Rachel Woods says she was fine waiting a day after she turned 22 onTuesday to have a special birthday dinner with her hard-working, America- and family-loving, usually-dirt-covered fiance, Josh Ketchem.

After all, the Redmond couple, already with three kids between them, learned just a week ago that they would be having their first child together, due next March.

But instead, Woods said, Wednesday became — in a tragic instant — “the worst birthday of my life.”

Joshua Lee Ketchem, 27, was killed late Wednesday morning, just two months into his job at the Fontana Wood Products plant on Lamonta Road, when a 1,500-pound metal press, supported by a forklift, fell on top of him.

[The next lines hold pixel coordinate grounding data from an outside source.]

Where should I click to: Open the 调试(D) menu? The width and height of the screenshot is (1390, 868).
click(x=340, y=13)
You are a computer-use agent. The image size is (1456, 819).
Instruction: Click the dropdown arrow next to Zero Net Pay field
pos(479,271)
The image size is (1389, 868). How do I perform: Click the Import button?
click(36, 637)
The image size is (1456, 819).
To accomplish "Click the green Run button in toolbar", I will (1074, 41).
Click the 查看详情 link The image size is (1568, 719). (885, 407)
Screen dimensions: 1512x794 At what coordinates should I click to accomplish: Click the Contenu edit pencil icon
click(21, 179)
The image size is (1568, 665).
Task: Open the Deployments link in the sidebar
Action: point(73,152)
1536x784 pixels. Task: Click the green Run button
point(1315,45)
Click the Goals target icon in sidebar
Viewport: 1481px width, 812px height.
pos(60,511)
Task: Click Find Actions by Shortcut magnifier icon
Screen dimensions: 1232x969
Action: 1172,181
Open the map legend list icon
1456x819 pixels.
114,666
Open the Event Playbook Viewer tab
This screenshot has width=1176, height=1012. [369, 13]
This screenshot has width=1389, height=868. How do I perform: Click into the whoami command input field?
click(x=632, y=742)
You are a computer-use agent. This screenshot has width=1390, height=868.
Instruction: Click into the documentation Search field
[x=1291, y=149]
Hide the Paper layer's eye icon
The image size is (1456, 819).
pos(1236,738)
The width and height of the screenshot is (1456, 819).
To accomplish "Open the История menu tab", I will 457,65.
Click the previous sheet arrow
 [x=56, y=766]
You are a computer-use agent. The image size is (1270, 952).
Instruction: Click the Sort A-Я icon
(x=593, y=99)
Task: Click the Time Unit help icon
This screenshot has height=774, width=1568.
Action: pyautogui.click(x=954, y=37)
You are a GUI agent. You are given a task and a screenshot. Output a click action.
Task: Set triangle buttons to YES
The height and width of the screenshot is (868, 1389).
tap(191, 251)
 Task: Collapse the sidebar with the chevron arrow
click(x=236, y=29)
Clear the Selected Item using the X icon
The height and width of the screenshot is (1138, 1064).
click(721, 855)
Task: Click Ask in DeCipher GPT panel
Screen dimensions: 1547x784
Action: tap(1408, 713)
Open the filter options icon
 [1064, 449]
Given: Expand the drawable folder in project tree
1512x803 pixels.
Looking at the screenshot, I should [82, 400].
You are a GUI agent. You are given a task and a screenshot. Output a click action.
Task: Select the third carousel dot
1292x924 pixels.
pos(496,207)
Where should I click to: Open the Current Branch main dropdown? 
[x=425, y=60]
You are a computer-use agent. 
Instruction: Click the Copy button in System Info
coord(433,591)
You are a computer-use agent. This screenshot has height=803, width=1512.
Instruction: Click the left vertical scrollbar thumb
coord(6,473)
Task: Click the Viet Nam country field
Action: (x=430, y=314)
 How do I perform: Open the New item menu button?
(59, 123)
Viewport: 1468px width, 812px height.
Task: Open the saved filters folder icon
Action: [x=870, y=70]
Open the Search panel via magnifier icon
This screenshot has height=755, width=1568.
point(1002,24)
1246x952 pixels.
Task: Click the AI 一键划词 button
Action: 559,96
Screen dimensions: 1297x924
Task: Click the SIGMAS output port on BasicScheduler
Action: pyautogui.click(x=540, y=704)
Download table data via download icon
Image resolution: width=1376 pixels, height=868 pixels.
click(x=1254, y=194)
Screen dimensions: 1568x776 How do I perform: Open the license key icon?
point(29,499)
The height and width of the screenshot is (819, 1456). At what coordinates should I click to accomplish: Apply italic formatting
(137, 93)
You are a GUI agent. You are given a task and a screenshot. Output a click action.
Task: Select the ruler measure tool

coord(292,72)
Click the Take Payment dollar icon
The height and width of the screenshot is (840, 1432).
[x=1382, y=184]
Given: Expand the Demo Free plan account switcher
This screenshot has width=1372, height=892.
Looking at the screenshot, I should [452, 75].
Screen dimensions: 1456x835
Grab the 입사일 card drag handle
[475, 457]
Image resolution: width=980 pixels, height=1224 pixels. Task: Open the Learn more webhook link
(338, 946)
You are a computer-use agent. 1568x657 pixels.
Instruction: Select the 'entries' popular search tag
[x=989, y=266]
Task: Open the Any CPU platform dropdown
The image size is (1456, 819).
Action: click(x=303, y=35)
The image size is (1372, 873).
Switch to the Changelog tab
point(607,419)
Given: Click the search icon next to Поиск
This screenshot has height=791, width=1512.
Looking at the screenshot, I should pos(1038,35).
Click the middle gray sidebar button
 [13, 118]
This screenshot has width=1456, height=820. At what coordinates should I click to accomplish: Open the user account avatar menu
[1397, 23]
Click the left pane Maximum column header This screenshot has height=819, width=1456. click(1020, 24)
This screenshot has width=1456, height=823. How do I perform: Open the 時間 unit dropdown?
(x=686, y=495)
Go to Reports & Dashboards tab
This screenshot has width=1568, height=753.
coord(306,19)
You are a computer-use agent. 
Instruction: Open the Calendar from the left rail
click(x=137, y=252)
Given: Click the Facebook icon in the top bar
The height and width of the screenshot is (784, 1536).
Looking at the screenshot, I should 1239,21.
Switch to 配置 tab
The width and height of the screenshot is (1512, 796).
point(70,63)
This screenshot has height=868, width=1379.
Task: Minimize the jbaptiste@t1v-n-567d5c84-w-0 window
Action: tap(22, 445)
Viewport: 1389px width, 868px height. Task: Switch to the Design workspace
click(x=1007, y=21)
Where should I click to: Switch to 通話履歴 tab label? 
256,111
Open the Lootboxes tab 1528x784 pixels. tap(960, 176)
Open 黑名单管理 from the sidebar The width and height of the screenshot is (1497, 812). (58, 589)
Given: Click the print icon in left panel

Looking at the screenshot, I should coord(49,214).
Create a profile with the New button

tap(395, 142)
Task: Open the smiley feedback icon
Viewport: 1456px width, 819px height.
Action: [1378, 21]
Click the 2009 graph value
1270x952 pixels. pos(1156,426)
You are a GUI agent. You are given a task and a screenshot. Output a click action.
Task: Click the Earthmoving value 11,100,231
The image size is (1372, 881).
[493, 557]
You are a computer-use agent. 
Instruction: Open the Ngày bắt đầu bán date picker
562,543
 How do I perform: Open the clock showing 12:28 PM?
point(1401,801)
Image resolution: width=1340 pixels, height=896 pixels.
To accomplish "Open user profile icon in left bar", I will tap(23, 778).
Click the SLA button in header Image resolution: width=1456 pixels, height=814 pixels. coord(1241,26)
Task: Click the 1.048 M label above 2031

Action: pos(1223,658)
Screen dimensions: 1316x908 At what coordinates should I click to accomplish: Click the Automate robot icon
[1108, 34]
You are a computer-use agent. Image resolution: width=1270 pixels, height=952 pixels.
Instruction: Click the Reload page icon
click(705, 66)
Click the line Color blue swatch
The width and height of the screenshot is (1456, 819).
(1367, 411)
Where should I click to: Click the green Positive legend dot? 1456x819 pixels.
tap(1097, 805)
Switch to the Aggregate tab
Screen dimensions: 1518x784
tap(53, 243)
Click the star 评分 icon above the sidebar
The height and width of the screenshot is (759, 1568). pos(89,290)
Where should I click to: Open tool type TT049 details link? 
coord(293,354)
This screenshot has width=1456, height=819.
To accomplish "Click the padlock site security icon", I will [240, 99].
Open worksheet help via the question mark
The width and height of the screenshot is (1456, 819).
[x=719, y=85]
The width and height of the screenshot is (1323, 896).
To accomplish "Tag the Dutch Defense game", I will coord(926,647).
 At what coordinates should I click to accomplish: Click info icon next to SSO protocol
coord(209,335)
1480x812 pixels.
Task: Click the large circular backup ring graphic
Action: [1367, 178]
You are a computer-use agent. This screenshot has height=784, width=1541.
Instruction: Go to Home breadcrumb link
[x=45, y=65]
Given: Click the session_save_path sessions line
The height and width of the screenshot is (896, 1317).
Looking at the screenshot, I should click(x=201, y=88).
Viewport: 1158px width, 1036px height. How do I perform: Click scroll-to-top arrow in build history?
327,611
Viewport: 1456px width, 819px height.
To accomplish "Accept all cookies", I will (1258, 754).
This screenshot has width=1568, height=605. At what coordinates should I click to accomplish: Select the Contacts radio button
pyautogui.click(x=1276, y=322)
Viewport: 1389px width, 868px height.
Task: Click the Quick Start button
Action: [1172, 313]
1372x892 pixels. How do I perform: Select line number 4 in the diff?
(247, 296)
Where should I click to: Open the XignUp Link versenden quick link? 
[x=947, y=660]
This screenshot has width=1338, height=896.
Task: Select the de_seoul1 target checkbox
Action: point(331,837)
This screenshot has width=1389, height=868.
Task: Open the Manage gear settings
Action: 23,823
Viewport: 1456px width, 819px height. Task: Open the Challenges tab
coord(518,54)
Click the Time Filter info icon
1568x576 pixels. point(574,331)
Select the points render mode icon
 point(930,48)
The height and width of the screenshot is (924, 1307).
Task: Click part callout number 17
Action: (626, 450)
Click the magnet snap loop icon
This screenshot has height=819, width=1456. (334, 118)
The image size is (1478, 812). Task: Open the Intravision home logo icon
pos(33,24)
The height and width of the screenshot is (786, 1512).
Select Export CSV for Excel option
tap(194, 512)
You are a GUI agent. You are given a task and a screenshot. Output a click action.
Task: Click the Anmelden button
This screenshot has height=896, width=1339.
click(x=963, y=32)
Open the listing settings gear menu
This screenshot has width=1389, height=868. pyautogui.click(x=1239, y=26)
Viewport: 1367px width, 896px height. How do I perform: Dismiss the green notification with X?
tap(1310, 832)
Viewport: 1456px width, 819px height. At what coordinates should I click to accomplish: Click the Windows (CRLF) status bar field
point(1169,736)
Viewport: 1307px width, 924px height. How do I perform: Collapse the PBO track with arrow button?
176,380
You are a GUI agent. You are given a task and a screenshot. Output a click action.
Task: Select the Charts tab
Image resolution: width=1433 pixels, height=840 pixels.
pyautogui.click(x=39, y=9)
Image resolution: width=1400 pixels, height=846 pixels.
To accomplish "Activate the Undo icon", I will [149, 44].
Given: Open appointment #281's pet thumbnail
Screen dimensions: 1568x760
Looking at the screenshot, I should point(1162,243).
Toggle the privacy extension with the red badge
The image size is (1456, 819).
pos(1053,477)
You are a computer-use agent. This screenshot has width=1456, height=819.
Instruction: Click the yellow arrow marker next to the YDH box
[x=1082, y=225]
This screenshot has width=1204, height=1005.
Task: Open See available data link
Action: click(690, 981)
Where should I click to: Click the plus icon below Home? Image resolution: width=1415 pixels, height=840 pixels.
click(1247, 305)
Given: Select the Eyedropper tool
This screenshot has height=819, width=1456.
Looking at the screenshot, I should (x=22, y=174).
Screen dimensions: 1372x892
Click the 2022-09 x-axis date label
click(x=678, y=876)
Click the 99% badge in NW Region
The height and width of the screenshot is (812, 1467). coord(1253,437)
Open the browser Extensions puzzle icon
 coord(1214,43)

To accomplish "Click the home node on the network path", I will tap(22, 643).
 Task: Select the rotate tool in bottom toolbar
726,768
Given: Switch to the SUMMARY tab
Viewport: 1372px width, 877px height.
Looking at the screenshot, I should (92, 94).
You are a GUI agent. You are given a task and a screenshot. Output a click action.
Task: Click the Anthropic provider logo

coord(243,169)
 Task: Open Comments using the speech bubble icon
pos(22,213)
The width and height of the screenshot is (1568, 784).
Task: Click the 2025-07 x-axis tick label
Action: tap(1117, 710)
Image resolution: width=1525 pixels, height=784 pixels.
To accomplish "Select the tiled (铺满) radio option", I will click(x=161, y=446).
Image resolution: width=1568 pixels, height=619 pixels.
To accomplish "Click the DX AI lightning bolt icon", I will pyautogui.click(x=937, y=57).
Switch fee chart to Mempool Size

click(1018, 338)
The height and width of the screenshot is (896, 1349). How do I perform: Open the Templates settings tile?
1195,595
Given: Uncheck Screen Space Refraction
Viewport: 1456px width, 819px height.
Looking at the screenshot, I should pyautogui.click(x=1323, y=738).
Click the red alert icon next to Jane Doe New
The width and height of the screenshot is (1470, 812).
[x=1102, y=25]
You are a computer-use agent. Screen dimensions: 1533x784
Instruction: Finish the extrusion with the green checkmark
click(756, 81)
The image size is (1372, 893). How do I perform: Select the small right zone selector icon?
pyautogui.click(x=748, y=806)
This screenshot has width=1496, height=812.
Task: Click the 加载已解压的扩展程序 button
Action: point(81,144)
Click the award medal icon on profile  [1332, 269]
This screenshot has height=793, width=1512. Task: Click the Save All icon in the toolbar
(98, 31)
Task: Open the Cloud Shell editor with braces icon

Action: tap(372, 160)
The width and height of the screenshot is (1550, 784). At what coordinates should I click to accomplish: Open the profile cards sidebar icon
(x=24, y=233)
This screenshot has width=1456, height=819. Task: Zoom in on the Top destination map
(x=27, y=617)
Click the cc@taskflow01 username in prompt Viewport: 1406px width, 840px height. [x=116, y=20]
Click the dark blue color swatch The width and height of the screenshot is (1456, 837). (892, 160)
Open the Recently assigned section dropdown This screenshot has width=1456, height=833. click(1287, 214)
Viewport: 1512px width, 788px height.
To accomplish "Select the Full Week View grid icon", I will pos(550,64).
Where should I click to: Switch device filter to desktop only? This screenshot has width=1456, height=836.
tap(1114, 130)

Other workers found him a short time later, but medics arriving around that time were unable to revive him.

Woods was spending Thursday on the phone and with Josh’s two best friends, trying not to focus on the awful turn of events – keeping busy.

They already had created a special Facebook page, filled with photos in memory of “our local infidel,” at https://www.facebook.com/InMemoryOfJoshKetchemOurLocalInfidel and also started a “Joshua Lee Ketchem Memorial Benefit Fund,” accepting contributions at Wells Fargo Bank branches.

Ketchum was born at Fort Gordon, Georgia and attended Redmond High School, later got his GED. He leaves behind two daughters, Taylor and Josette, 8 and 5, as well as Rachel’s 18-month-old daughter, Ava.

The couple had started planning their wedding for Aug. 16 2014, on the second anniversary of their meeting.

Woods, who was born in Portland and grew up in Madras, said they met and quickly fell in love last summer during one of his two-week breaks from his six-week stints working in maintenance for the railroad.

“It was love at first sight,” she said. “We said ‘I love you’ after four days.”

So why the “infidel” moniker – big and large, with an early U.S. flag on his truck’s rear gate, even tattooed on his calf?

Because, Rachel said, Josh was “pro-America, pro-Second Amendment — pro-everything America.”

“Josh literally has a copy of the Constitution,” she said. (One can forgive her in-shock use of the present tense, of course.) “He’s read it multiple times – for fun. He has a Betsy Ross flag. He’s all-America, all the time – every time.”

As for his new job at Fontana, which makes wood trusses, “he was loving every minute of it,” Woods said, her smile apparent over the phone. “He got to weld. He came home dirty and messed up my laundry.”

But that was okay, she said – on his old railroad job, “he was always black,” from working with the grinding machine and such.

“He had a thing for dirt,” Woods said, and that came up, in sad, sweet but funny fashion, on Thursday, when she and Josh’s friends went to view his body at the funeral home – and they could still see some dirt on him.

“They said they could clean it up. But we told them, ‘No – it wouldn’t be Josh if he didn’t have dirt on him.'”

Ketchem’s memorial service is scheduled for Saturday, August 3 at 1PM at Eagle Crest – Juniper Hall.

“Everyone is welcome to share their respects and reflect on his amazing life with his family and friends,” Woods said Monday.